YOUR INSTRUCTIONS ▸ The entries below are to be written out again without alteration.
══════════════════════════════
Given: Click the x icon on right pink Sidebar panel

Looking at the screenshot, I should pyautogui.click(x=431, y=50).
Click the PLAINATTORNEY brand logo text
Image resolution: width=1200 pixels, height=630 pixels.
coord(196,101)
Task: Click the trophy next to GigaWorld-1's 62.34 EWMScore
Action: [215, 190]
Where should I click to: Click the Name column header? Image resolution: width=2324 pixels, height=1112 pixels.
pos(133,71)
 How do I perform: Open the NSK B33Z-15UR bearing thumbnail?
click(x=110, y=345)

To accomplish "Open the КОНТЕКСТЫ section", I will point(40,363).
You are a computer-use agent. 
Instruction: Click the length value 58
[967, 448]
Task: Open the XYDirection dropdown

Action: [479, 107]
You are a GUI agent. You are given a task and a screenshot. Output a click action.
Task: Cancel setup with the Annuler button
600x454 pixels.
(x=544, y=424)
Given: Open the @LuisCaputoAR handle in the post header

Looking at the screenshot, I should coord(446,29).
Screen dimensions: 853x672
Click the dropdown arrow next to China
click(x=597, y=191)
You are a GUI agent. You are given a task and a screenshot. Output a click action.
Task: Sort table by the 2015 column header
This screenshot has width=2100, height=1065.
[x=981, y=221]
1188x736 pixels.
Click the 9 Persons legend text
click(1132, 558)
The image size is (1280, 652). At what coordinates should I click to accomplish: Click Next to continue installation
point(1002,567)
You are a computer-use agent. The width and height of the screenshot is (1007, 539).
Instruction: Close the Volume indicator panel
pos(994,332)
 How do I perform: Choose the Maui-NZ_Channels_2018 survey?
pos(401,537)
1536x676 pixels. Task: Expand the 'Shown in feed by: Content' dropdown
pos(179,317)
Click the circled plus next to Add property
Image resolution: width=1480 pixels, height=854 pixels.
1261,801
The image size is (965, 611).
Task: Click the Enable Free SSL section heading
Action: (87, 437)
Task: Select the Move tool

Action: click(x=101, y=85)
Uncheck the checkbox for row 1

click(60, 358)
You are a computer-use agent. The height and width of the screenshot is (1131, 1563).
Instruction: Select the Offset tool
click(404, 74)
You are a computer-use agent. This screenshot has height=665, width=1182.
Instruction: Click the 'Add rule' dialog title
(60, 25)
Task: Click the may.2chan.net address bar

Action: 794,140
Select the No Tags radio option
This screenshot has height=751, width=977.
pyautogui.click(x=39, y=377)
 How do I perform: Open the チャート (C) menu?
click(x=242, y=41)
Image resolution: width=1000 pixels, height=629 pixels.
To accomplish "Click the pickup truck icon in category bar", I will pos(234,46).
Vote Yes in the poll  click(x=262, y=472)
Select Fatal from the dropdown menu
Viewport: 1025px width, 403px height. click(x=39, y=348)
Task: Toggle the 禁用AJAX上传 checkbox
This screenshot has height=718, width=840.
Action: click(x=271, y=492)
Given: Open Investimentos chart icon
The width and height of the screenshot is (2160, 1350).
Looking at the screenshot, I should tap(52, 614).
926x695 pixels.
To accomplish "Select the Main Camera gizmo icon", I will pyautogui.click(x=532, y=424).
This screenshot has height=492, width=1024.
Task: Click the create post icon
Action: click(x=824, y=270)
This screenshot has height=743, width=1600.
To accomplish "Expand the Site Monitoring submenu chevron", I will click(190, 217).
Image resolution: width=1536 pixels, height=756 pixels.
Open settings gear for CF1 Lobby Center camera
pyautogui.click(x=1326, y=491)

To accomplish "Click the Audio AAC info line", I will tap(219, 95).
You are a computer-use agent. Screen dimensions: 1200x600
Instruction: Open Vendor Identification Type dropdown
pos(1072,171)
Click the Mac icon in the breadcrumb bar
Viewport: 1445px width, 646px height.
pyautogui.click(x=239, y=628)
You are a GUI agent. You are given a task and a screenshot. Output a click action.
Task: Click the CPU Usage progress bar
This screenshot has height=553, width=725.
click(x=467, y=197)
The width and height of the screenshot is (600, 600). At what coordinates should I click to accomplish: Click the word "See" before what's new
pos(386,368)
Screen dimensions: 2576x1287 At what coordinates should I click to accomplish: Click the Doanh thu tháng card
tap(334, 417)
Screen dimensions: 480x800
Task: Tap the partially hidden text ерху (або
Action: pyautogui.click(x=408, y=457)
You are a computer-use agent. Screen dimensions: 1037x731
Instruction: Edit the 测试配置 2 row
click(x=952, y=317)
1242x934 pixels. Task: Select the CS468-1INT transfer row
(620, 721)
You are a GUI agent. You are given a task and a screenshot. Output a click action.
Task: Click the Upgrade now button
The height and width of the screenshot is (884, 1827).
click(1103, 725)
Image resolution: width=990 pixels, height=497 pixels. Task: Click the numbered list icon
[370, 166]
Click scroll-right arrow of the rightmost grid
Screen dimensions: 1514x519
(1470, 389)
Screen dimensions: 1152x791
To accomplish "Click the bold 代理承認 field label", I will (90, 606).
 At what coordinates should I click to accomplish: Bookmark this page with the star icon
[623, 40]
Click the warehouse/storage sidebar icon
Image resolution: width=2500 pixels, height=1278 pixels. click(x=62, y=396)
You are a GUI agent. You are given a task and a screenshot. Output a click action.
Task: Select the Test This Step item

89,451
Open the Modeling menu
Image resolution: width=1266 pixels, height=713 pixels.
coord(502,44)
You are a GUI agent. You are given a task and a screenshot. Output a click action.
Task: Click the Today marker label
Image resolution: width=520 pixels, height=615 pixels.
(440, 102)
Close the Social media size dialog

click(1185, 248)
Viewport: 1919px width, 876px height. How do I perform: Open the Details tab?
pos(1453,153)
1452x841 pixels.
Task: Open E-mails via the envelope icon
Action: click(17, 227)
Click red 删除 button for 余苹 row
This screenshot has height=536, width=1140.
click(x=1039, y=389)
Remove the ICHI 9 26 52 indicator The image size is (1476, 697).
══════════════════════════════
RESULT OF THE EXERCISE ▸
Given: Click the x icon on right pink Sidebar panel

Looking at the screenshot, I should pyautogui.click(x=431, y=50).
Click the PLAINATTORNEY brand logo text
Image resolution: width=1200 pixels, height=630 pixels.
coord(196,101)
Task: Click the trophy next to GigaWorld-1's 62.34 EWMScore
Action: [215, 190]
Where should I click to: Click the Name column header? Image resolution: width=2324 pixels, height=1112 pixels.
pos(133,71)
 How do I perform: Open the NSK B33Z-15UR bearing thumbnail?
click(x=110, y=345)

To accomplish "Open the КОНТЕКСТЫ section", I will point(40,363).
You are a computer-use agent. 
Instruction: Click the length value 58
[967, 448]
Task: Open the XYDirection dropdown

Action: [479, 107]
You are a GUI agent. You are given a task and a screenshot. Output a click action.
Task: Cancel setup with the Annuler button
600x454 pixels.
(x=544, y=424)
Given: Open the @LuisCaputoAR handle in the post header

Looking at the screenshot, I should coord(446,29).
Screen dimensions: 853x672
Click the dropdown arrow next to China
click(x=597, y=191)
You are a GUI agent. You are given a task and a screenshot. Output a click action.
Task: Sort table by the 2015 column header
This screenshot has width=2100, height=1065.
[x=981, y=221]
1188x736 pixels.
Click the 9 Persons legend text
click(1132, 558)
The image size is (1280, 652). At what coordinates should I click to accomplish: Click Next to continue installation
point(1002,567)
You are a computer-use agent. The width and height of the screenshot is (1007, 539).
Instruction: Close the Volume indicator panel
pos(994,332)
 How do I perform: Choose the Maui-NZ_Channels_2018 survey?
pos(401,537)
1536x676 pixels. Task: Expand the 'Shown in feed by: Content' dropdown
pos(179,317)
Click the circled plus next to Add property
Image resolution: width=1480 pixels, height=854 pixels.
1261,801
The image size is (965, 611).
Task: Click the Enable Free SSL section heading
Action: (87, 437)
Task: Select the Move tool

Action: click(x=101, y=85)
Uncheck the checkbox for row 1

click(60, 358)
You are a computer-use agent. The height and width of the screenshot is (1131, 1563).
Instruction: Select the Offset tool
click(404, 74)
You are a computer-use agent. This screenshot has height=665, width=1182.
Instruction: Click the 'Add rule' dialog title
(60, 25)
Task: Click the may.2chan.net address bar

Action: 794,140
Select the No Tags radio option
This screenshot has height=751, width=977.
pyautogui.click(x=39, y=377)
 How do I perform: Open the チャート (C) menu?
click(x=242, y=41)
Image resolution: width=1000 pixels, height=629 pixels.
To accomplish "Click the pickup truck icon in category bar", I will pos(234,46).
Vote Yes in the poll  click(x=262, y=472)
Select Fatal from the dropdown menu
Viewport: 1025px width, 403px height. click(x=39, y=348)
Task: Toggle the 禁用AJAX上传 checkbox
This screenshot has height=718, width=840.
Action: click(x=271, y=492)
Given: Open Investimentos chart icon
The width and height of the screenshot is (2160, 1350).
Looking at the screenshot, I should tap(52, 614).
926x695 pixels.
To accomplish "Select the Main Camera gizmo icon", I will pyautogui.click(x=532, y=424).
This screenshot has height=492, width=1024.
Task: Click the create post icon
Action: click(x=824, y=270)
This screenshot has height=743, width=1600.
To accomplish "Expand the Site Monitoring submenu chevron", I will click(190, 217).
Image resolution: width=1536 pixels, height=756 pixels.
Open settings gear for CF1 Lobby Center camera
pyautogui.click(x=1326, y=491)

To accomplish "Click the Audio AAC info line", I will tap(219, 95).
You are a computer-use agent. Screen dimensions: 1200x600
Instruction: Open Vendor Identification Type dropdown
pos(1072,171)
Click the Mac icon in the breadcrumb bar
Viewport: 1445px width, 646px height.
pyautogui.click(x=239, y=628)
You are a GUI agent. You are given a task and a screenshot. Output a click action.
Task: Click the CPU Usage progress bar
This screenshot has height=553, width=725.
click(x=467, y=197)
The width and height of the screenshot is (600, 600). At what coordinates should I click to accomplish: Click the word "See" before what's new
pos(386,368)
Screen dimensions: 2576x1287 At what coordinates should I click to accomplish: Click the Doanh thu tháng card
tap(334, 417)
Screen dimensions: 480x800
Task: Tap the partially hidden text ерху (або
Action: pyautogui.click(x=408, y=457)
You are a computer-use agent. Screen dimensions: 1037x731
Instruction: Edit the 测试配置 2 row
click(x=952, y=317)
1242x934 pixels. Task: Select the CS468-1INT transfer row
(620, 721)
You are a GUI agent. You are given a task and a screenshot. Output a click action.
Task: Click the Upgrade now button
The height and width of the screenshot is (884, 1827).
click(1103, 725)
Image resolution: width=990 pixels, height=497 pixels. Task: Click the numbered list icon
[370, 166]
Click scroll-right arrow of the rightmost grid
Screen dimensions: 1514x519
(1470, 389)
Screen dimensions: 1152x791
To accomplish "Click the bold 代理承認 field label", I will (90, 606).
 At what coordinates should I click to accomplish: Bookmark this page with the star icon
[623, 40]
Click the warehouse/storage sidebar icon
Image resolution: width=2500 pixels, height=1278 pixels. click(x=62, y=396)
You are a GUI agent. You are given a task and a screenshot. Output a click action.
Task: Select the Test This Step item

89,451
Open the Modeling menu
Image resolution: width=1266 pixels, height=713 pixels.
coord(502,44)
You are a GUI agent. You are given a task and a screenshot. Output a click action.
Task: Click the Today marker label
Image resolution: width=520 pixels, height=615 pixels.
(440, 102)
Close the Social media size dialog

click(1185, 248)
Viewport: 1919px width, 876px height. How do I perform: Open the Details tab?
pos(1453,153)
1452x841 pixels.
Task: Open E-mails via the envelope icon
Action: click(17, 227)
Click red 删除 button for 余苹 row
This screenshot has height=536, width=1140.
click(x=1039, y=389)
Remove the ICHI 9 26 52 indicator The image size is (1476, 697).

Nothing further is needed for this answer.